Tradicionalmente, os veículos exploradores dependem de instruções meticulosamente programadas a partir da Terra. Com a implementação de algoritmos de Machine Learning (aprendizado de máquina, uma área da IA que permite que computadores aprendam com dados sem serem explicitamente programados), Ernest poderá analisar seu ambiente, identificar obstáculos, reconhecer padrões geológicos e tomar decisões em tempo real sem a necessidade de esperar a comunicação do controle na Terra. Isso é crucial, pois a comunicação espacial pode sofrer atrasos de vários minutos ou até horas, dependendo da distância planetária.
O rover poderá avaliar quais rotas são mais seguras e eficientes sem intervenção humana direta, adaptando-se à geografia do terreno em tempo real.
Capacidade de identificar amostras de alto valor científico, priorizando a coleta de dados de forma independente e otimizando os recursos da missão.
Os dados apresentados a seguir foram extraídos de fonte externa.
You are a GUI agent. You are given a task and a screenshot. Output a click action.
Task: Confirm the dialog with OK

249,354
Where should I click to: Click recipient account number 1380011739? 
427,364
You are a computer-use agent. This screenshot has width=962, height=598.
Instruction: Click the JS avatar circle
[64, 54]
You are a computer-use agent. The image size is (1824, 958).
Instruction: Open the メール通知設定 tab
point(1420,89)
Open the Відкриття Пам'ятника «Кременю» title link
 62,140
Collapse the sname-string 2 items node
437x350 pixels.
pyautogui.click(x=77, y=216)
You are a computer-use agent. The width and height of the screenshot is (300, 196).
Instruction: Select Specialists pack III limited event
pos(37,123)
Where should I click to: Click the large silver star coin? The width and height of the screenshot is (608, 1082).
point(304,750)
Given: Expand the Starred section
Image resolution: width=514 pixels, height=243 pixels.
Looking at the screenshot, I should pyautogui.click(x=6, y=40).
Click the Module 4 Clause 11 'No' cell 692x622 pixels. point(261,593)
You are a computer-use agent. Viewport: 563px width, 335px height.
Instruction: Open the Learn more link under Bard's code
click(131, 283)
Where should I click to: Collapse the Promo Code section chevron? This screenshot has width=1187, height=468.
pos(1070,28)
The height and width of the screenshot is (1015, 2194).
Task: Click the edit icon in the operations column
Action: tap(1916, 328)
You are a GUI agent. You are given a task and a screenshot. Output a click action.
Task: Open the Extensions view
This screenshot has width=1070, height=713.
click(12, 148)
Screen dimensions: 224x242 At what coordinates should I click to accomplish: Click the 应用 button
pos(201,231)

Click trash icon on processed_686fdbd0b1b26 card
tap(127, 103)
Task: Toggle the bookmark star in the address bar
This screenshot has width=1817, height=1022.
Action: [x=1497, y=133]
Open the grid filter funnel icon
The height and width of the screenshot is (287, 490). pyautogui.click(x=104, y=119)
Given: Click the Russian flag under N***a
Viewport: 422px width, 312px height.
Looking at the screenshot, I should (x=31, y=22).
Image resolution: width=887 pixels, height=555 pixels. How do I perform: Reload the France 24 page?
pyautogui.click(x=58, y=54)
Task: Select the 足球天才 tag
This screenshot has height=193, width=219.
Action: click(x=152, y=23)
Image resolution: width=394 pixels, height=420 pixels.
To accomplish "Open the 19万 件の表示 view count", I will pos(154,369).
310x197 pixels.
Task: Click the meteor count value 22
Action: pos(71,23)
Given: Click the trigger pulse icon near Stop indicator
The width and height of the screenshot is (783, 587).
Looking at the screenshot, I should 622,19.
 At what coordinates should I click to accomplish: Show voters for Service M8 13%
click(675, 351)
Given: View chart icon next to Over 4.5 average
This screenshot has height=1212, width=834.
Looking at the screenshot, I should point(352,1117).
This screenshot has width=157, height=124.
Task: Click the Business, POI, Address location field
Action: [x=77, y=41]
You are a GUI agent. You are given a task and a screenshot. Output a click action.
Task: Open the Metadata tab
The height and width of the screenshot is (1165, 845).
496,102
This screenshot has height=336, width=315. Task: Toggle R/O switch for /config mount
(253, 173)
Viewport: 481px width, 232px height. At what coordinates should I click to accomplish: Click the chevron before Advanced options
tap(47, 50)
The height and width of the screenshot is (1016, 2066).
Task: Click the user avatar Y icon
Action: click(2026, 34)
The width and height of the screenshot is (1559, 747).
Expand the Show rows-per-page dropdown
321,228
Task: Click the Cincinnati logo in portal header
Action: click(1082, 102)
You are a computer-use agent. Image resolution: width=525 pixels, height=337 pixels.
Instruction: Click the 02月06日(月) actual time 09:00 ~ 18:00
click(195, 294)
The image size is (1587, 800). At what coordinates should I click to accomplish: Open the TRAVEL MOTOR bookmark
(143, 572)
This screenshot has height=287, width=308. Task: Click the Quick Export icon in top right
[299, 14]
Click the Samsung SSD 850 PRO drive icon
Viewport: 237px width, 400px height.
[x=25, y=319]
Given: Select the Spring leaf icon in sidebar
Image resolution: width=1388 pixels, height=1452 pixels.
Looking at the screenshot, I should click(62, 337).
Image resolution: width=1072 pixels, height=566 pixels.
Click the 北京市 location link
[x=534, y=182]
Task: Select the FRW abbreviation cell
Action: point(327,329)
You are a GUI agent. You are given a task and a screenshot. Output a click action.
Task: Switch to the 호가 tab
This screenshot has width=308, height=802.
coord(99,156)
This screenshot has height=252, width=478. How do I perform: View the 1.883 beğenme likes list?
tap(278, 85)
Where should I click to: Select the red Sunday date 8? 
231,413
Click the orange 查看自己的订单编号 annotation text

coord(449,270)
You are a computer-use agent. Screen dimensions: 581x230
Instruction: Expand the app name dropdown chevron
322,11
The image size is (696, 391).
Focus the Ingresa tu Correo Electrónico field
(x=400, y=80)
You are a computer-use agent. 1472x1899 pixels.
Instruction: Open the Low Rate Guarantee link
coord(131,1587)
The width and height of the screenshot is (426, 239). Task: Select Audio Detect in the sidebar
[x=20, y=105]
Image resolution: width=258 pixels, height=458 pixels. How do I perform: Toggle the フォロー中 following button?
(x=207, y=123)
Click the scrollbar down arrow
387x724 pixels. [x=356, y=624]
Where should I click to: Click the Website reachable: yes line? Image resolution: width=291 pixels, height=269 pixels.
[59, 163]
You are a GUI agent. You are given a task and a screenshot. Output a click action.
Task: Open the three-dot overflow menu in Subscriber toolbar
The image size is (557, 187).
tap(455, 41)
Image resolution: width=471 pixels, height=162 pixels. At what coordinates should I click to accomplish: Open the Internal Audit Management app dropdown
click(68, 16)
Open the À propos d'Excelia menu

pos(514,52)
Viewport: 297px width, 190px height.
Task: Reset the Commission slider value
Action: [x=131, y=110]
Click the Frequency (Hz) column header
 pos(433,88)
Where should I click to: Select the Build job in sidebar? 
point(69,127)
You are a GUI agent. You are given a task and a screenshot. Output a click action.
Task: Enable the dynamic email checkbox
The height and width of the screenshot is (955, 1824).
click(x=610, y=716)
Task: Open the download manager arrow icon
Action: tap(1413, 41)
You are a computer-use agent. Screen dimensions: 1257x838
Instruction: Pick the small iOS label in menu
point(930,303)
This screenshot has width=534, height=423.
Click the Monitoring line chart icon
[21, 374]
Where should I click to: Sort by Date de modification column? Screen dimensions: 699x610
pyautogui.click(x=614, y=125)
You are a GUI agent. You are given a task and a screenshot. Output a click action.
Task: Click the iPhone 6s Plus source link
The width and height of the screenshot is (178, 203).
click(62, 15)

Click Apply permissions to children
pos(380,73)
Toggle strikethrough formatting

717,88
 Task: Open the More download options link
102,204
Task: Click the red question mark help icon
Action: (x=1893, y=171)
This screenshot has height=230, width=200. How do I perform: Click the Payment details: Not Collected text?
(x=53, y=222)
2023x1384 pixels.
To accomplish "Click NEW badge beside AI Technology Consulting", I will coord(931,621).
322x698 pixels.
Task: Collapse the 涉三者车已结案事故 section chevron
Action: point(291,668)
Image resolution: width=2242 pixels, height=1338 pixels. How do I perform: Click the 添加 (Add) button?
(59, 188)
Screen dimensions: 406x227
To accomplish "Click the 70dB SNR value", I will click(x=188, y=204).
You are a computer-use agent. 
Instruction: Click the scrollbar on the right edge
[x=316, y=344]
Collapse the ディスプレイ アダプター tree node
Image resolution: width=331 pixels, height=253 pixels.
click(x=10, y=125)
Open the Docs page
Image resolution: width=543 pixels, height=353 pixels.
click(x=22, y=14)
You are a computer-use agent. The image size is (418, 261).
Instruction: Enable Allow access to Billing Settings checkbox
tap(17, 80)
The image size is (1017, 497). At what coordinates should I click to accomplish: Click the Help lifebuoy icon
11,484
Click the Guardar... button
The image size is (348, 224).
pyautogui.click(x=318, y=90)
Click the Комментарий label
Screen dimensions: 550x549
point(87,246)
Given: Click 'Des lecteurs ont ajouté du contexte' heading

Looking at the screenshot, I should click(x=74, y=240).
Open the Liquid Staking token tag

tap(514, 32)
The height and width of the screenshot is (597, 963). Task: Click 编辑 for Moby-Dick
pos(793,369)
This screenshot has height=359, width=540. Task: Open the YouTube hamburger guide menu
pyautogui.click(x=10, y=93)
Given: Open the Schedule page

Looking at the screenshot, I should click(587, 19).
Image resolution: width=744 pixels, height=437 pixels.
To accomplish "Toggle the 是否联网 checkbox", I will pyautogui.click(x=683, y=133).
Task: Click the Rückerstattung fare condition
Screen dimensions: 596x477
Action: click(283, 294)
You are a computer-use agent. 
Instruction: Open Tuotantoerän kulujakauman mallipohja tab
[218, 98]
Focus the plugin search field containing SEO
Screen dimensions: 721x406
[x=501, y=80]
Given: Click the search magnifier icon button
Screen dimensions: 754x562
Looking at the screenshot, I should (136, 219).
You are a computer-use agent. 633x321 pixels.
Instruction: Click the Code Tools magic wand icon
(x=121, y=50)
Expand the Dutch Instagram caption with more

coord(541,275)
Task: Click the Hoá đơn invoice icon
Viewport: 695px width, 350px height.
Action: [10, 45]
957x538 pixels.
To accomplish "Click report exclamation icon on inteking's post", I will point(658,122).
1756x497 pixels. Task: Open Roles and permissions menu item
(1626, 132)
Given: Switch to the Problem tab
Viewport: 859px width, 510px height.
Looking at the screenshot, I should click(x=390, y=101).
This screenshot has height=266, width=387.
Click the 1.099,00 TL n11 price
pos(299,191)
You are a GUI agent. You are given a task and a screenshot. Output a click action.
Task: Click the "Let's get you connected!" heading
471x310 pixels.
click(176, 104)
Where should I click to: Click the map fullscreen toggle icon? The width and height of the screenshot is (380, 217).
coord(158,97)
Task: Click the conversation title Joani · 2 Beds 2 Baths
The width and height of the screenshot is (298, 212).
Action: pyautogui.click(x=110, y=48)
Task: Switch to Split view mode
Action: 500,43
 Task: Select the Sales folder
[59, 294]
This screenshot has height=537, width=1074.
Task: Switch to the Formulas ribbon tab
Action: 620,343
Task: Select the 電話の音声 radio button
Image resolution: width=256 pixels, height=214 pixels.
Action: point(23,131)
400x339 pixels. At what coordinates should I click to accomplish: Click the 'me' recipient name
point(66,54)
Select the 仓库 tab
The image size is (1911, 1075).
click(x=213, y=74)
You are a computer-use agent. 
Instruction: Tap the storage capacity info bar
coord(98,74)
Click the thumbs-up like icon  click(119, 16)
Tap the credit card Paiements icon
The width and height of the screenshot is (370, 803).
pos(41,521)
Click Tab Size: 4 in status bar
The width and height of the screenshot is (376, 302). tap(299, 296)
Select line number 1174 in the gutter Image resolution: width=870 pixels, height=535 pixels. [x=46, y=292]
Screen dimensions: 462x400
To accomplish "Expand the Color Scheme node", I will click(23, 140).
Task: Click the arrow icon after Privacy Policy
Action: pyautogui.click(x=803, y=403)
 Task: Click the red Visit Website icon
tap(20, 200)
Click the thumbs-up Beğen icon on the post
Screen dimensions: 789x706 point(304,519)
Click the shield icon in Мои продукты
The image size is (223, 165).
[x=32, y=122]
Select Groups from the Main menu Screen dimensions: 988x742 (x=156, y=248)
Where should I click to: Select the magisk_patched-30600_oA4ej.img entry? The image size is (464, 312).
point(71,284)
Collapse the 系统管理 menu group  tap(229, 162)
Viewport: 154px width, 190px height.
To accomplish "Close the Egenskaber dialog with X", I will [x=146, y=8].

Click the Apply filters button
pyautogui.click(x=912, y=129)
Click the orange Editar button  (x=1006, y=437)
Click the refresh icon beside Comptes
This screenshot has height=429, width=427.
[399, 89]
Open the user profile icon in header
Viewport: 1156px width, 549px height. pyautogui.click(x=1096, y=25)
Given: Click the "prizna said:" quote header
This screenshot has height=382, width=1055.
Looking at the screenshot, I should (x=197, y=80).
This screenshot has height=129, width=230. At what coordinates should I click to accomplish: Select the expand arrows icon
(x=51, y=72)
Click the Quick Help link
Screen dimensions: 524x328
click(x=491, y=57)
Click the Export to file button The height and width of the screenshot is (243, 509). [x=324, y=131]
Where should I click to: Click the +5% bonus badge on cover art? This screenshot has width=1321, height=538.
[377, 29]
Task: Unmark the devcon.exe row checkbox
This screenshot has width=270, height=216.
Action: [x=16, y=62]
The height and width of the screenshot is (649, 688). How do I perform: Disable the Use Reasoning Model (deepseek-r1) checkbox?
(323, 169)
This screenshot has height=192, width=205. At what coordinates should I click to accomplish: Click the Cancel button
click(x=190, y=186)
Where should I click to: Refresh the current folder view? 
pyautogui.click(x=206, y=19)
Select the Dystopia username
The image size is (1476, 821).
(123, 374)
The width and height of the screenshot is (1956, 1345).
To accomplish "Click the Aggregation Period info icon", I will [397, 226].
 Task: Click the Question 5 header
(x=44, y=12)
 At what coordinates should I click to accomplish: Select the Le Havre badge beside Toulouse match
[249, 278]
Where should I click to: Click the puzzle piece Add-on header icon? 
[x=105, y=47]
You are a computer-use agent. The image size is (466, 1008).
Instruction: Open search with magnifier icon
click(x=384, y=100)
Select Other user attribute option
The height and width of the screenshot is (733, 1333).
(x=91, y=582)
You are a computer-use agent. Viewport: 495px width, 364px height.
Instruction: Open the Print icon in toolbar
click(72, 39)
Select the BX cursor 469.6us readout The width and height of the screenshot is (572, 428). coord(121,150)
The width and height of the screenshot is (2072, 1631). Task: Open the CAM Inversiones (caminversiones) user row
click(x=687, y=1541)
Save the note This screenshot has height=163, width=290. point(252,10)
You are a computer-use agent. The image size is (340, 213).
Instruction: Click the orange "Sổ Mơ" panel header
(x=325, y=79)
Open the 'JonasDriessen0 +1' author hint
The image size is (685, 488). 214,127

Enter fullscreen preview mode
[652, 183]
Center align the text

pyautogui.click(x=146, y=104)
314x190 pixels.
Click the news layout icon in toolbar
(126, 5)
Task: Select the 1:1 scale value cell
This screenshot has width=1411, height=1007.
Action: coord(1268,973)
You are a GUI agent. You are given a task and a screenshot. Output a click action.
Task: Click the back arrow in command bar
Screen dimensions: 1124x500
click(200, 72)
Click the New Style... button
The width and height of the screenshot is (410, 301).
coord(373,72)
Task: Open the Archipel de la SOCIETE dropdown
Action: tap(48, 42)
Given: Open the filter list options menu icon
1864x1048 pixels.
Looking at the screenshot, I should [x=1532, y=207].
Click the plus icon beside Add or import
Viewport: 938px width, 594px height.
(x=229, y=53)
A integração de sistemas de IA autônomos permitirá que os rovers otimizem seu tempo de operação. Em vez de parar diante de uma rocha desconhecida para pedir instruções, Ernest poderia avaliar a amostra, decidir se é de interesse científico e prosseguir para coletar dados imediatamente. Isso não apenas agiliza as missões, mas também maximiza as descobertas científicas em cada expedição planetária, abrindo portas para explorações mais profundas e esperançosas em nosso sistema solar.